Go to a BTU calculator such as this one: http://www.hearth.com/calc/btucalc.html and load your data. It will tell you the BTU range you need, then see if the heater you are looking at will do the job you want.


----------



## TopamaxSurvivor (May 2, 2008)

Rule of thumb i learned as an apprentice is 10 watts per square foot. It should be plenty.


----------



## AlaskaGuy (Jan 29, 2012)

Here's a pretty nice calculator that converts BTU to Watts. You don't want you heater undersized or oversize.


----------



## MarkDavisson (Apr 26, 2009)

woodbutcherbynight, I'm in Indiana, as well, and I heat my home with a heat pump. I am happy with it.


----------



## wapakfred (Jul 29, 2011)

I have one of those heaters (Dayton label) and it works fine. When I bought this place, the shop was 16×24 and it heated fine (we're about the same latitude, I'm just a little east of you).


----------



## MrRon (Jul 9, 2009)

http://www.surpluscenter.com has baseboard heaters, 2500watts, 10' long for 35.99, brand new made by Raywall and Markel and 2000watt heaters, 8' long for $24.99. Good price if you can use them.


----------



## DrDirt (Feb 26, 2008)

I got a Farenheat unit from Northern Tool for 299. (was cheaper 4 years ago) but is still their #1 seller for garage heating.

My shop is 14X21 with 12 foot ceiling, and I have never run the unit more than 50%.

*I SPECIFICALLY chose a unit that did NOT have any exposed heater filament wire that would be a fire danger. The elements are fully enclosed, so won't ignite any vapors or sawdust.* So look at the filaments in whatever you choose.










*
Product Details*
Heats things up fast AND saves floor space! No blast of cold air at start-up - automatically delays fan action until the long-life heating element is warm. Fan continues until the heating element cools off. Built-in thermostat. Powerful heater delivers up to 17,065 BTU/hr. Horizontal heat flow and adjustable downflow positions allow it to distribute heat evenly throughout the room. Plated fin heating element provides uniform heated air discharge. 14in.L x 12 1/2in.W x 12 3/8in.H. 240 Volts, 5000 Watts at 17,065 BTU/hr. 21 Amps. Ceiling mount bracket included. U.S.A.


----------



## docspencer (Jan 27, 2013)

Ron - I thought about baseboard heaters, but was worried about sawdust - I don't have a collector and am VERY bad about sweeping up.

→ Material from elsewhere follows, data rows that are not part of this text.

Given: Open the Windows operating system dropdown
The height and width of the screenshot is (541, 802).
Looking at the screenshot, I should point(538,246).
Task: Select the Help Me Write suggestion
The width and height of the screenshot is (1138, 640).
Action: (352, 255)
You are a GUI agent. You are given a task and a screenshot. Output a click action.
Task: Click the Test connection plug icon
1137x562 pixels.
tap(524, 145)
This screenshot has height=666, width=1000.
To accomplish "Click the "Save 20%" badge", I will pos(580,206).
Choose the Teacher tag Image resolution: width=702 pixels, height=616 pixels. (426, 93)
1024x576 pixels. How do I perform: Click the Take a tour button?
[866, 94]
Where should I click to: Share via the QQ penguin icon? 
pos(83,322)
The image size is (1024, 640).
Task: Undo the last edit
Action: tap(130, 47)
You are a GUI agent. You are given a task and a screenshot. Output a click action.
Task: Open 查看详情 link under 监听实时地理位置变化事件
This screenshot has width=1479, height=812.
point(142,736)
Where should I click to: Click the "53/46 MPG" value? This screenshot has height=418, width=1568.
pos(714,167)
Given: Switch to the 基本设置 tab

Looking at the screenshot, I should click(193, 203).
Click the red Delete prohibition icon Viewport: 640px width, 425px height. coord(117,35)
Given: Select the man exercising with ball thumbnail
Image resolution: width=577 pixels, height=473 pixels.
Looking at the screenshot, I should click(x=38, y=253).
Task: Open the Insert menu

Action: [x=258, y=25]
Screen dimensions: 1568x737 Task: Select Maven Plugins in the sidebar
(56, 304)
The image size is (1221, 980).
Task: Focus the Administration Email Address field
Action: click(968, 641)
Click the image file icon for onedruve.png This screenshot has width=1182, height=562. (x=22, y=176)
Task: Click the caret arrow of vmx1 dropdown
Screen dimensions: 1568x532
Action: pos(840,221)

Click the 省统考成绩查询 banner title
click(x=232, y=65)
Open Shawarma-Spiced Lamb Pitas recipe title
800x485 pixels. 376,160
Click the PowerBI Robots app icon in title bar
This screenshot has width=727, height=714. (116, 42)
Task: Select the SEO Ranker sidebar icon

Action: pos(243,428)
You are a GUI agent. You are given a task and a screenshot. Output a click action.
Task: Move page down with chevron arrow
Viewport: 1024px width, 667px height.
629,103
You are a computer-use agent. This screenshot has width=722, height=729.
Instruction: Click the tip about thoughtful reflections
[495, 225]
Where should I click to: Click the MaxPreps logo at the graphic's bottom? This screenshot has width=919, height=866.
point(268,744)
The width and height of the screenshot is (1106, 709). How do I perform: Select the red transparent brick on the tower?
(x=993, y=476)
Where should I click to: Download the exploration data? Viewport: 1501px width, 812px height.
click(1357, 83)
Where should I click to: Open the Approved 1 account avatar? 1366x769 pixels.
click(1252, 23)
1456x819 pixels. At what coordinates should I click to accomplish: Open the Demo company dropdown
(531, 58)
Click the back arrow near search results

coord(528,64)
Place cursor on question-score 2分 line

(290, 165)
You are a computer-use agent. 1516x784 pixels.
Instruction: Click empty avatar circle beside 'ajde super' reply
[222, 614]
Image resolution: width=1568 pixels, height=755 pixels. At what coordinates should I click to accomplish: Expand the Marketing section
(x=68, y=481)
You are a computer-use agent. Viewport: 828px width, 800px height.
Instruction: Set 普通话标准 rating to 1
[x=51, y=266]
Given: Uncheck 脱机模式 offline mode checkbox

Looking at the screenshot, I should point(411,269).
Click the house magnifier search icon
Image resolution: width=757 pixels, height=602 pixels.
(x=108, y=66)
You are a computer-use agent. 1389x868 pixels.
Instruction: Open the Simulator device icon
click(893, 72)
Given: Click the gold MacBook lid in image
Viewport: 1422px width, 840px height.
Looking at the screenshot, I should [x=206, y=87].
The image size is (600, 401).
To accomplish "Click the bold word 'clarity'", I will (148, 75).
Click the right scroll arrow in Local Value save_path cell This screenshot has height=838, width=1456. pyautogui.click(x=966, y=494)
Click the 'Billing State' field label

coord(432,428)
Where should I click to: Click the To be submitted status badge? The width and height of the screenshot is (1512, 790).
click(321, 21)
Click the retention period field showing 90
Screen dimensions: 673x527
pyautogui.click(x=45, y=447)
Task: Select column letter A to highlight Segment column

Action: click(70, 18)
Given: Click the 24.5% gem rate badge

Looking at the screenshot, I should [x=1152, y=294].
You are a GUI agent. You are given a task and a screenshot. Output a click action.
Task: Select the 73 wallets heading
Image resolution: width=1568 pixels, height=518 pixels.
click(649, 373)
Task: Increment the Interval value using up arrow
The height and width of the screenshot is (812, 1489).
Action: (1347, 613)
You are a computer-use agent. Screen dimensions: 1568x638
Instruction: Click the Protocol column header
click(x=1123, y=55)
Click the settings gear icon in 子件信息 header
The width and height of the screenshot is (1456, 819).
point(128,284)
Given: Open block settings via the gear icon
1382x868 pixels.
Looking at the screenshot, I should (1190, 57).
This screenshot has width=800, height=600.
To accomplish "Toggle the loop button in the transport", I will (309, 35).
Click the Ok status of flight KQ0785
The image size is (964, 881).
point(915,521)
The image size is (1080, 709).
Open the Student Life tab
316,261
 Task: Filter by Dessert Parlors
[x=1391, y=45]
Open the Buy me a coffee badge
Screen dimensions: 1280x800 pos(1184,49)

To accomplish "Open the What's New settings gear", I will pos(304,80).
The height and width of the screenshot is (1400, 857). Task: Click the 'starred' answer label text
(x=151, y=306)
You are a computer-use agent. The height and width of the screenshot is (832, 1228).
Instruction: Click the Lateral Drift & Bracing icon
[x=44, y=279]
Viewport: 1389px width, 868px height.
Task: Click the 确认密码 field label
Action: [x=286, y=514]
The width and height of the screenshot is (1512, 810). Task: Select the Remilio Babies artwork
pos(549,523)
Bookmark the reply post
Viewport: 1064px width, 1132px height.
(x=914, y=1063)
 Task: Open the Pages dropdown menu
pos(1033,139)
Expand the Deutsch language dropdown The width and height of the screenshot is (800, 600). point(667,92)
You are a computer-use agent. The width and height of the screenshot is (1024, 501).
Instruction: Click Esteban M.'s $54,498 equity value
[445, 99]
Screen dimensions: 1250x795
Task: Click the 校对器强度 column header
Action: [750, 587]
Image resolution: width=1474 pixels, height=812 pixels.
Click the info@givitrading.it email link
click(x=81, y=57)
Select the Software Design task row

Nice tip, DrDirt. I guess I look at this model about a year ago and forgot about it. Looks like a good price and gets great reviews.


----------



## DrDirt (Feb 26, 2008)

Yeah doc - - I chose this because contrary to some recomendations, I spray with an HVLP gun sometimes.

Just usually the little boxes and such, and open the garage door, but try to avoid having a hot ignitions source.


----------



## Manitario (Jul 4, 2010)

I have the Farenheat model as the main source of heat for my 17×30 shop; it keeps the shop comfortable even on the -30 days…


----------